* EXERCISE PROMPT
From the River Dee piece, extract the passage from "Attracted by the" to "in the eaves." and copy it word for word.

··· DOCUMENT SECTION ···

An encounter with an otter in a mid-Wales bookshop led me to the banks of the River Dee in north Wales to explore the magic and history of the celebrated ‘wizard stream’ of Milton and ‘silver clere’ waters of Spenser.
The otter in question caught my eye when on holiday in Hay-on-Wye last year and proved to be the inspiration for a poem I entered into the Learner’s Eisteddfod held at Theatr Twm o’r Nant in Denbigh just before lockdown. That otter is the subject of Jackie Morris’ evocative ‘The Names of the Otter’’, it’s spirit enchanted from the water by a magical incantation of river-names: as a student of the language, I was especially intrigued by its Welsh name, dwrgi or water dog.
Attracted by the subject matter of the poetry category, Môr a Mynydd (Sea and Mountain), I chose to write about the journey of the River Dee from its source on the dark, eastern slopes of Dduallt in Snowdonia, following its course as it gains speed, rolling and spilling into valleys, sometimes meandering and mazy, sometimes rushing and impatient, but moving forwards always through landscape and time, before reaching the wide and shallow basin of the estuary and finally, the open sea.
This river has been special to me since I first attended Golftyn Infants School in Connah’s Quay, an old Victorian building standing on its banks, sadly no longer there, where every spring we would gather in the playground to watch house martins making their nests of river mud in the eaves.
As I sat down to begin writing, the image of the otter was instantly bright in my mind; slipped from the poster she was now padding along the moonlit banks of the river. Listening intently at the water’s edge, she slides suddenly and deftly into its silky darkness to join an invisible, murderous chase, twisting, turning, writhing, outwitting, bursting back through the water in a explosion of silver, a fish in her grip and a cruel glint in her eye.
And so this is how the otter found her way into my poem, my first in Welsh, which I entered into the competition with the encouragement of my wonderful and ever-patient tutor, Tesni Wyn. The poem, I’m pleased to report, won first prize! I have included the English translation below, to the best of my ability, but as they say, there’s always something lost… Aerfen is the water deity, or goddess, of the river, and Llyn Crych y Waun translates as ‘shivering moor lake’.

··· PROVIDED RECORDS ···

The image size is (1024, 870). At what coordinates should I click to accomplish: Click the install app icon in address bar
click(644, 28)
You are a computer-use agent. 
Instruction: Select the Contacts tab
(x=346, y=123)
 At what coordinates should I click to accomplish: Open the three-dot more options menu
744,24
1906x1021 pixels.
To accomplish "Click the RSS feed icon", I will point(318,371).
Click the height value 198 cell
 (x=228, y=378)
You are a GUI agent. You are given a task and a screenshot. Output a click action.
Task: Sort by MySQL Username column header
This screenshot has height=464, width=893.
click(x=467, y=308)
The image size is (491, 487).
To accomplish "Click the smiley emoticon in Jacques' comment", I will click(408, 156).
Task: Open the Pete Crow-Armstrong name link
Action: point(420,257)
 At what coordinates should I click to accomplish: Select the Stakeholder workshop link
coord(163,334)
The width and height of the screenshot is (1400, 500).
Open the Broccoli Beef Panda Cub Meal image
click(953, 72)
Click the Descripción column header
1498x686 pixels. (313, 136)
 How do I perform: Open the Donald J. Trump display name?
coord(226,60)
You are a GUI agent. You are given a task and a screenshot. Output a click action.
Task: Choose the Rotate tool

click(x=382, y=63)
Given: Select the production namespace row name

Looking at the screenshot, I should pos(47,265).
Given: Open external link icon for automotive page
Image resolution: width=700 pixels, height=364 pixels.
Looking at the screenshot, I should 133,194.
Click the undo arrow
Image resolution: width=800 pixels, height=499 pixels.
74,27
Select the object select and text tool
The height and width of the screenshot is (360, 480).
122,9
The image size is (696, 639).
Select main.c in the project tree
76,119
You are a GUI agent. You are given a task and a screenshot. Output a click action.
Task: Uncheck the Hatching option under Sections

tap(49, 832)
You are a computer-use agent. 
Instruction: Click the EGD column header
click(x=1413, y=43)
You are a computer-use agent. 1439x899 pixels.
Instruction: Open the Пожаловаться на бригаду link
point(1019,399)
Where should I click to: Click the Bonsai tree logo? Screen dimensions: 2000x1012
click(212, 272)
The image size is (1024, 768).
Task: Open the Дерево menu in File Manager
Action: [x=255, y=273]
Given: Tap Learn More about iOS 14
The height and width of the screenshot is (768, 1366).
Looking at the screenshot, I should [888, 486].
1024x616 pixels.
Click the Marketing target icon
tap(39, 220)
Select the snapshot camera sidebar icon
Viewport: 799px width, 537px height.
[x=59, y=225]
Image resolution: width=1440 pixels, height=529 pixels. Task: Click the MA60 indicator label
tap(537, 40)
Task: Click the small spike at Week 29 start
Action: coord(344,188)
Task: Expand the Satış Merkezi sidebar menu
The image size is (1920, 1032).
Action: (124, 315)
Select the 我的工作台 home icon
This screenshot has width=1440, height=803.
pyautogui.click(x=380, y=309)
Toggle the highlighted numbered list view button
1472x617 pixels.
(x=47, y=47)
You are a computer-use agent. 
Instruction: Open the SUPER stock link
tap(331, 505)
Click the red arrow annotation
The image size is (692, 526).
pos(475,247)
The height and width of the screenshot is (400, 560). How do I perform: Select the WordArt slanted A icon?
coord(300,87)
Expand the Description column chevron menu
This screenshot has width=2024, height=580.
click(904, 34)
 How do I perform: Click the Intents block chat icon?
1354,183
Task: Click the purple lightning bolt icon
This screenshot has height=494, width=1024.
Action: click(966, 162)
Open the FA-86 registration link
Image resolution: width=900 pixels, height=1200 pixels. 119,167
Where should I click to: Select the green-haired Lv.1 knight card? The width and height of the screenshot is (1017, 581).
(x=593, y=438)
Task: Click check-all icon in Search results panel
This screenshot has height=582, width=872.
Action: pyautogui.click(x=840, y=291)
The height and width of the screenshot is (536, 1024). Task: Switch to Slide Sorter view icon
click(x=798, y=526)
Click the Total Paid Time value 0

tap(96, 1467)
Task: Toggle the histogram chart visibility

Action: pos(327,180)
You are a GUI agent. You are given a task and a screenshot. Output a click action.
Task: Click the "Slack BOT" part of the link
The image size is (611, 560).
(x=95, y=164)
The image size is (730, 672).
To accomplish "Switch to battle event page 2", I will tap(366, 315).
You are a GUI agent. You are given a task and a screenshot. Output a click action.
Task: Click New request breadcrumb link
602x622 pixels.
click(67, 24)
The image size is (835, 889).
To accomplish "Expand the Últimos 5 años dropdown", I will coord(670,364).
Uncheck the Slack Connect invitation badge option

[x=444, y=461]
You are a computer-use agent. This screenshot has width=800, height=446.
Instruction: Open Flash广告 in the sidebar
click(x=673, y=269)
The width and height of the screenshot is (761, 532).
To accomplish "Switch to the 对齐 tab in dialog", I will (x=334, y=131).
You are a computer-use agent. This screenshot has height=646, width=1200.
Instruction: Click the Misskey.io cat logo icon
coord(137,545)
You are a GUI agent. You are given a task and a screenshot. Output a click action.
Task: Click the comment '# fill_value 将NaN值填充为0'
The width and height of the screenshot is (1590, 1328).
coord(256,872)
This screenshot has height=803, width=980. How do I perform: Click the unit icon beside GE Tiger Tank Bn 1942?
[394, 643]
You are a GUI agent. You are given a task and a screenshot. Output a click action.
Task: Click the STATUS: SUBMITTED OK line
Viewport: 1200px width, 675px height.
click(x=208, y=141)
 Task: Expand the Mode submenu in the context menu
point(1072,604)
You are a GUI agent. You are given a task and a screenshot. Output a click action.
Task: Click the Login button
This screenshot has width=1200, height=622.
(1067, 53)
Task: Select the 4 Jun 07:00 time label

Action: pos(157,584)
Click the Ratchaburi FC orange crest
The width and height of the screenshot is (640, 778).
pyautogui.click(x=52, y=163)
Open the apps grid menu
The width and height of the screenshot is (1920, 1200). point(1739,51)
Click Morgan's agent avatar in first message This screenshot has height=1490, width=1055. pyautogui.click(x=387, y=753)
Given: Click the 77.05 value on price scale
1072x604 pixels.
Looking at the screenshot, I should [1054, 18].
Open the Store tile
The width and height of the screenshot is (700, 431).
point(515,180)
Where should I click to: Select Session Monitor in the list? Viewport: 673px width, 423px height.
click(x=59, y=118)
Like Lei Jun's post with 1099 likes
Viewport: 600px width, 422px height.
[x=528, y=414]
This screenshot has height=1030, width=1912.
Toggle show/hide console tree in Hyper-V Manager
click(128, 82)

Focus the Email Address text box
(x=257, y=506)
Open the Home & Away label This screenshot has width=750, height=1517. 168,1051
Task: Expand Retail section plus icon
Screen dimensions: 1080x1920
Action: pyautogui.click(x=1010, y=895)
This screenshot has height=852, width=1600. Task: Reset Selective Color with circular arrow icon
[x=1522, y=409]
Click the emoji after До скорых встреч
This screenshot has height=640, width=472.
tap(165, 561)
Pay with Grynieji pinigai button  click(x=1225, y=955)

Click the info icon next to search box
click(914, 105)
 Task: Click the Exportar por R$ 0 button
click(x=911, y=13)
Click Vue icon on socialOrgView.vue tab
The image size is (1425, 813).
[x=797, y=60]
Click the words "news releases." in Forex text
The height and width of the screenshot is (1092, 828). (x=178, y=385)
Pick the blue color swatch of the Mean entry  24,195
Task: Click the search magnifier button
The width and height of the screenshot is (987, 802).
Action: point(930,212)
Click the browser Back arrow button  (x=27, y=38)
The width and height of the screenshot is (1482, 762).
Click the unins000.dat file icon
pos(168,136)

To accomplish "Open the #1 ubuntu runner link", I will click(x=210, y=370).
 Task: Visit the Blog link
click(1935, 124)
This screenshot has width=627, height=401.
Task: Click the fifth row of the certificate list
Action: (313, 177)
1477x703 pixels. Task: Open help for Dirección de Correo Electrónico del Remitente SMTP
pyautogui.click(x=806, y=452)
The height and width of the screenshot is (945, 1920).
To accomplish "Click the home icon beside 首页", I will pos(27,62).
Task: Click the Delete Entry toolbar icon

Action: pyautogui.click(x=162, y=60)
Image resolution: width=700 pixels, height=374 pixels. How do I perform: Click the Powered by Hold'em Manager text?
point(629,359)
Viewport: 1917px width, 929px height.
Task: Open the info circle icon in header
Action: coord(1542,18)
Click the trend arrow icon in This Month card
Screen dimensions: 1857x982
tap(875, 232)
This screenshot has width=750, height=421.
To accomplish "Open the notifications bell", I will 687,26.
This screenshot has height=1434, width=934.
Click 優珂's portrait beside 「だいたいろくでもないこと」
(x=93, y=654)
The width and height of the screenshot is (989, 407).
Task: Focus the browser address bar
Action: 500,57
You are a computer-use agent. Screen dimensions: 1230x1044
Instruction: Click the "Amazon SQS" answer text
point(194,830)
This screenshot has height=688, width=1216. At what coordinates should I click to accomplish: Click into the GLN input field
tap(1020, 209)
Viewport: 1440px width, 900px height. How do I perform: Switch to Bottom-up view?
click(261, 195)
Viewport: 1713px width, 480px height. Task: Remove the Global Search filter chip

···

* EXERCISE ANSWER
Attracted by the subject matter of the poetry category, Môr a Mynydd (Sea and Mountain), I chose to write about the journey of the River Dee from its source on the dark, eastern slopes of Dduallt in Snowdonia, following its course as it gains speed, rolling and spilling into valleys, sometimes meandering and mazy, sometimes rushing and impatient, but moving forwards always through landscape and time, before reaching the wide and shallow basin of the estuary and finally, the open sea.
This river has been special to me since I first attended Golftyn Infants School in Connah’s Quay, an old Victorian building standing on its banks, sadly no longer there, where every spring we would gather in the playground to watch house martins making their nests of river mud in the eaves.